After the free open boat tours tomorrow, the fun continues on Monday (June 11) with a cooking competition conducted in Thai and English featuring elementary school students from Phuket and neighbouring provinces from 10:30am to midday, with Chef Pom Thanaruk Chuto and Rainbow Warrior Captain Hettie Geenen as the cooking-contest judges.
From 2pm to 4pm on Monday will be the “VEG TALK ‘Less Meat More Veggies’” event featuring a series of expert speakers, as follows:
- Seeing a broken food system through a simple meal
by Kingkorn Narintarakul Na Ayuthaya, Biothai
- Less is more: Reducing meat and dairy for a healthier life and planet
by Watcharapol Daengsubha, Greenpeace Southeast Asia
- Sustainable Consumption and Production within the food supply chain
by Ply Pirom, WWF-Thailand
- How eating plant-based meals can support local communities
by Amnaj Maiyodkrang, President of Wang Nam Khiao Non-toxic Agriculture Cooperative under the Royal Initiative
- Diet for climate - a solution to the world major problem that begin with one's plate
by Maria Poonlertlarp, Miss Universe Thailand 2017
Another key event on the ship’s itinerary is the launch of the report “Thailand Renewable Energy Job Creation” from 10am to 11am on Tuesday (June 12).
Key speakers at the launch will be Dr Decharut Sukkumnoed from the Faculty of Economics at Kasetsart University; Dr Somnuck Jongmeewasin of the International College at Silpakorn University; Asst Prof Dr Usa Onthong from the Research Centre for Energy and Environment at Thaksin University; and Somchet Chaiyalap from the Sustainable Energy Research Centre for Communities in Kalasin Province.

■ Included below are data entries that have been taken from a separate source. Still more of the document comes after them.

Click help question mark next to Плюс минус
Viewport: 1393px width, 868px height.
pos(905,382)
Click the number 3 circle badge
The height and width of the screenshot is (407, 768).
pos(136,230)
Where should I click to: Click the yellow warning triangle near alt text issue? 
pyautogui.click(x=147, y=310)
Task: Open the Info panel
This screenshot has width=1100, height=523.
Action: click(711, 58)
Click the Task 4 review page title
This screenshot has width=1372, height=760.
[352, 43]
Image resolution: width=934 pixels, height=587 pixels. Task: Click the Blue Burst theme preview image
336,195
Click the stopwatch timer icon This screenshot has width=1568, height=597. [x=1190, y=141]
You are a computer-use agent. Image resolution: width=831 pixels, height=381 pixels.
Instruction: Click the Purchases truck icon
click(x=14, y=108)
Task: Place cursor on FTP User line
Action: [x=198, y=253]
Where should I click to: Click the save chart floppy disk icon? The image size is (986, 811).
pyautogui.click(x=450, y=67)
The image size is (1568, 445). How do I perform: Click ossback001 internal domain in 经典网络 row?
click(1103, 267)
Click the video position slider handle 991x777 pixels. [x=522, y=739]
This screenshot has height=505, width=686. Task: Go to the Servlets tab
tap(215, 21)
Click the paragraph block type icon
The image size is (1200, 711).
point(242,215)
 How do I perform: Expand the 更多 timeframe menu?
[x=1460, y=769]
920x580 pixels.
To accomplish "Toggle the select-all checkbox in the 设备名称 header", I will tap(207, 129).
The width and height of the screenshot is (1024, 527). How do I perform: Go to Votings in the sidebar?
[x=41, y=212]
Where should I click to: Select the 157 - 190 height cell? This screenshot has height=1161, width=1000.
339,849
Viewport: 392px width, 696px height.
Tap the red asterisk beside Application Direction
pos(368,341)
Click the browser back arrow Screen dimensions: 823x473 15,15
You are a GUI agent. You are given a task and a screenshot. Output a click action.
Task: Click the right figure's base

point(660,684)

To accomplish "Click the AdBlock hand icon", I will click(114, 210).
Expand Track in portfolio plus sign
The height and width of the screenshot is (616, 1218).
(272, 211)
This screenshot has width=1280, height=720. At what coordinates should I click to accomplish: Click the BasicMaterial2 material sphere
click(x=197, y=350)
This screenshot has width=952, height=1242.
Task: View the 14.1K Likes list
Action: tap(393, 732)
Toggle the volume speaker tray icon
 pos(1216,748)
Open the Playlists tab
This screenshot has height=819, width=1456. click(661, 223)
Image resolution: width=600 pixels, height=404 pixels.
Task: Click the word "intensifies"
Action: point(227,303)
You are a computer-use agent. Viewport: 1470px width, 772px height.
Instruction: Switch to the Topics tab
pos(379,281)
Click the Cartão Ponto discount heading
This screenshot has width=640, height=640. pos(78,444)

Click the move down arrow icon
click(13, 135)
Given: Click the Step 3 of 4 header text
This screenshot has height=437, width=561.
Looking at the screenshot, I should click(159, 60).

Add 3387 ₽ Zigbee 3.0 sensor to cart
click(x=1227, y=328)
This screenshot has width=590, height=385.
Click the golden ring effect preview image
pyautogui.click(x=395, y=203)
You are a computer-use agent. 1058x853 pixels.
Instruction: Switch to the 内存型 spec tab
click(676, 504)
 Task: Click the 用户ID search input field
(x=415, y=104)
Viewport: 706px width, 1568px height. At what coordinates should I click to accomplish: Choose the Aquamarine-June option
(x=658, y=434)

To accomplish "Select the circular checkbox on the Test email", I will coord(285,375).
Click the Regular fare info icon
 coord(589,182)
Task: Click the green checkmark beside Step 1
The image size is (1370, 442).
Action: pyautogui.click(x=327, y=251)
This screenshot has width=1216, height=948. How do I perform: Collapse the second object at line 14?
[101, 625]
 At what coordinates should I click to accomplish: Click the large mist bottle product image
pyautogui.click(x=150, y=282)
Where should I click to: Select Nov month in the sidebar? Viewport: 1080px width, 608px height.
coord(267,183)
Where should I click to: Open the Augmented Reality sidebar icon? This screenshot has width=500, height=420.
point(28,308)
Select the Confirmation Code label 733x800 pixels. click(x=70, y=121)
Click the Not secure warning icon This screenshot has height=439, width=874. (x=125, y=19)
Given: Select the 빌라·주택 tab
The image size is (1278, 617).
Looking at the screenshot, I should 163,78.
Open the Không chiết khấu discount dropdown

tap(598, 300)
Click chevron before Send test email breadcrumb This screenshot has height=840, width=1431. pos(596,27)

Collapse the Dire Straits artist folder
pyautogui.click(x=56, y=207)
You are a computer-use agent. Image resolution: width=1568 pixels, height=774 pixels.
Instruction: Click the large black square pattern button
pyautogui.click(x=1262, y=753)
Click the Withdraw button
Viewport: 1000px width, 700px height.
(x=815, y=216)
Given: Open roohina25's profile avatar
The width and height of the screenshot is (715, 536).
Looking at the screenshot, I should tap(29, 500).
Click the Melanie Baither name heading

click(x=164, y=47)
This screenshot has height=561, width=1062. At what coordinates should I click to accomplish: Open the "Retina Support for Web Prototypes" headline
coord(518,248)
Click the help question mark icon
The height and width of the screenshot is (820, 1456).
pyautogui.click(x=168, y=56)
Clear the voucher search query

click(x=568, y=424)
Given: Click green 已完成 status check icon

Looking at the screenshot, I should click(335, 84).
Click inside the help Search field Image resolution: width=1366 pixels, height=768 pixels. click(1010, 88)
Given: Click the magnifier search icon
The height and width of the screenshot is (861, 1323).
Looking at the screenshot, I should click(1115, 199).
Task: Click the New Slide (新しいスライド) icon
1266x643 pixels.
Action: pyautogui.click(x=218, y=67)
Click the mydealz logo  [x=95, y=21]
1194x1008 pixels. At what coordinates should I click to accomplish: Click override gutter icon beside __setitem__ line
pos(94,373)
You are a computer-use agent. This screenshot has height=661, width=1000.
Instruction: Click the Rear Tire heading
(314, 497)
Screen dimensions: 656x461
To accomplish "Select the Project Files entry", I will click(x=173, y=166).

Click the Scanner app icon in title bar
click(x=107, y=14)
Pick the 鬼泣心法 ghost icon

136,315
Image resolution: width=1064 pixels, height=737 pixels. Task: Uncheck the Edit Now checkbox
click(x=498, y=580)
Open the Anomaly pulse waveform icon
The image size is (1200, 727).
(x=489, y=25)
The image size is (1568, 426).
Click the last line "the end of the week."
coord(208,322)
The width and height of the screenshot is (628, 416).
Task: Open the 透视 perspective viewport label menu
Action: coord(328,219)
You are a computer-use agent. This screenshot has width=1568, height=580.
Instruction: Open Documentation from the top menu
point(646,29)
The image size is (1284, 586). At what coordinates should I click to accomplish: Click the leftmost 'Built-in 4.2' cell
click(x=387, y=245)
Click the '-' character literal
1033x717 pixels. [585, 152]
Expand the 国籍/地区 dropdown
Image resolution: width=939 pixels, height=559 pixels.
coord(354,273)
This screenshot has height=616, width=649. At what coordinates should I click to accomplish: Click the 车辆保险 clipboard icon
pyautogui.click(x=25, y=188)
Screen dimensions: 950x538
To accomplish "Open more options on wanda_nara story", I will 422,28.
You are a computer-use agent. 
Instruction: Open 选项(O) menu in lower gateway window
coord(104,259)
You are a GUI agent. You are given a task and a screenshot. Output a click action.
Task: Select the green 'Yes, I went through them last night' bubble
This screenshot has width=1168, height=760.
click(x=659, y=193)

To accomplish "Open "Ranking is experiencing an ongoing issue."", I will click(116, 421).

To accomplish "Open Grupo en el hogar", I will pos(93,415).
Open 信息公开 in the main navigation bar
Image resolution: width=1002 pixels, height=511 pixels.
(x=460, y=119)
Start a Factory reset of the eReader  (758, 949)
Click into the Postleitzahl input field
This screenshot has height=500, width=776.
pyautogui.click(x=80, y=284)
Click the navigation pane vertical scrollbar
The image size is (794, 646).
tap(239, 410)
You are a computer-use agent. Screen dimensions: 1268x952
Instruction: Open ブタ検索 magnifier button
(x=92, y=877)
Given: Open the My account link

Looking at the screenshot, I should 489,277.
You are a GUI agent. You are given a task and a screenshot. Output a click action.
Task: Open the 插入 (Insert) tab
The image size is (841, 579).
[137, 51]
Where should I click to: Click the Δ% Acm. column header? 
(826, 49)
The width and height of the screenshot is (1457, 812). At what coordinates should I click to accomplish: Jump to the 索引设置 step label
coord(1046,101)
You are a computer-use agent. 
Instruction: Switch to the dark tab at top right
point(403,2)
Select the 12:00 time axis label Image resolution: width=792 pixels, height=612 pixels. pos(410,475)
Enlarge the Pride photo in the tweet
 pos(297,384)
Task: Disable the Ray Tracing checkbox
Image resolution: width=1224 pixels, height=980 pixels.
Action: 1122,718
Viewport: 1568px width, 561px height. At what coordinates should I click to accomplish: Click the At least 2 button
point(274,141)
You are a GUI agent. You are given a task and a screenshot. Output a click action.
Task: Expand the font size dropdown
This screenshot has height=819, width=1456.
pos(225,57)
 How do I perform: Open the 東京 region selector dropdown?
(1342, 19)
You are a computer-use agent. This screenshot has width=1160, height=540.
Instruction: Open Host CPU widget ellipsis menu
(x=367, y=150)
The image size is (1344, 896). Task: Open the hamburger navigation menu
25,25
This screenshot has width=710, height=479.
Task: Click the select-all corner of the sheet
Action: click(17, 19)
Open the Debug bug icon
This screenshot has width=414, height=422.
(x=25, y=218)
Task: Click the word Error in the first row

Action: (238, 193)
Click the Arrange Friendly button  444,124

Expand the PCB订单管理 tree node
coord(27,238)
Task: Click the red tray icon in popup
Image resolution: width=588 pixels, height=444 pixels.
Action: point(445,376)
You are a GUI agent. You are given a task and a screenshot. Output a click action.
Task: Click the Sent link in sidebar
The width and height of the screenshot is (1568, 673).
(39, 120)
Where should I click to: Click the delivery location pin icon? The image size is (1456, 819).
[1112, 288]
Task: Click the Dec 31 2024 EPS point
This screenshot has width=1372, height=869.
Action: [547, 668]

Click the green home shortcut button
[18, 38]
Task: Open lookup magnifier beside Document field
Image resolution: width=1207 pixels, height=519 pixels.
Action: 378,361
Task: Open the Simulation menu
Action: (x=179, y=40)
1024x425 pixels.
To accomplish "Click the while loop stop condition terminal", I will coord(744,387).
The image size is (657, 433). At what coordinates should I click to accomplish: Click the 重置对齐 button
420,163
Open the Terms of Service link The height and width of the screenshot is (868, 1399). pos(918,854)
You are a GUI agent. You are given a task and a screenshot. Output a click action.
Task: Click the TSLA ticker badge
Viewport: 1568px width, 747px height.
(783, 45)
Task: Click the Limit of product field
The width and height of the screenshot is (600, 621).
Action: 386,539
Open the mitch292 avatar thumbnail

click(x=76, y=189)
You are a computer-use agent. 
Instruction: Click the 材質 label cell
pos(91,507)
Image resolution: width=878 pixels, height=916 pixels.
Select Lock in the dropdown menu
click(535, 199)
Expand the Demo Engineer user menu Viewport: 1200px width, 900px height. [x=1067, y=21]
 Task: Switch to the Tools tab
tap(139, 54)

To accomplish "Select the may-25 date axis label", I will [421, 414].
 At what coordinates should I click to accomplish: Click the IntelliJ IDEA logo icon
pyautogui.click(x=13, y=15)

The report launch on Tuesday will be followed by the forum “Renewable Energy Investment in Thailand” from 11am to 12:30pm, featuring Luepong Luenam from the Faculty of Agricultural Technology at King Mongkut’s Institute of Technology Ladkrabang; Asst Prof Chedsada Mingchai from Uttaradit Rajabhat University; Suphakit Nantavorakarn from the Healthy Public Policy Foundation; and Nathee Sitthiprasart from the Renewable Energy Industry Club under The Federation of Thai Industries.
The renewable-energy forum and the report launch are expected to highlight critical energy issues Thailand’s leaders are currently facing, especially as long-standing plans for a coal-fired plant to be built in Krabi have faced continued strong opposition from local residents as well as activists and the major blackouts only last Friday (June 1) threw into sharp relief the poor state of Thailand’s energy infrastructure as major power supply disruptions struck areas of Bangkok, the Northeast and the Central Plains, and were also felt in Phuket, when power supply to the national grid provided by a power plant in Laos failed.
On the issue of Thailand’s waters becoming so polluted with plastic that a pilot whale died last week with 80 plastic bags, weighing about 8 kilograms, found in its stomach (see story here), Greenpeace as recently as Tuesday (June 5) called on world leaders at the G7 Summit in Canada this weekend to end the plastic pollution crisis by taking stronger steps to curtail the uses of plastics including single-use plastics such as plastic bags and straws – two primary sources of plastic pollution in Thailand (see Greenpeace release here).
The ship itself – technically the third Rainbow Warrior since the first was bombed in New Zealand (see here), has been hailed as a “shining example for green ship building”.
“We wanted the third Rainbow Warrior to be as environmentally-friendly as possible for a ship of its type and Greenpeace has worked with some excellent engineers to make it happen,” Greenpeace notes on its website.
To that goal, the ship,which entered operation on October 14, 2011, sails primarily under wind power.
“Its 55m-high A-Frame mast system can carry far more sail than a conventional mast of the same size. This is the first time this design has been installed on a vessel of the Rainbow Warrior’s size.
“The Warrior does have electric drive engines to help out when the weather isn’t suitable, but these are also built with sustainability in mind,” Greenpeace notes.
“On board up to 59 cubic meters of grey and black water can be stored, avoiding any need for at sea disposal. And a special biological filtering system helps clean and recycle grey water,” the organisation adds.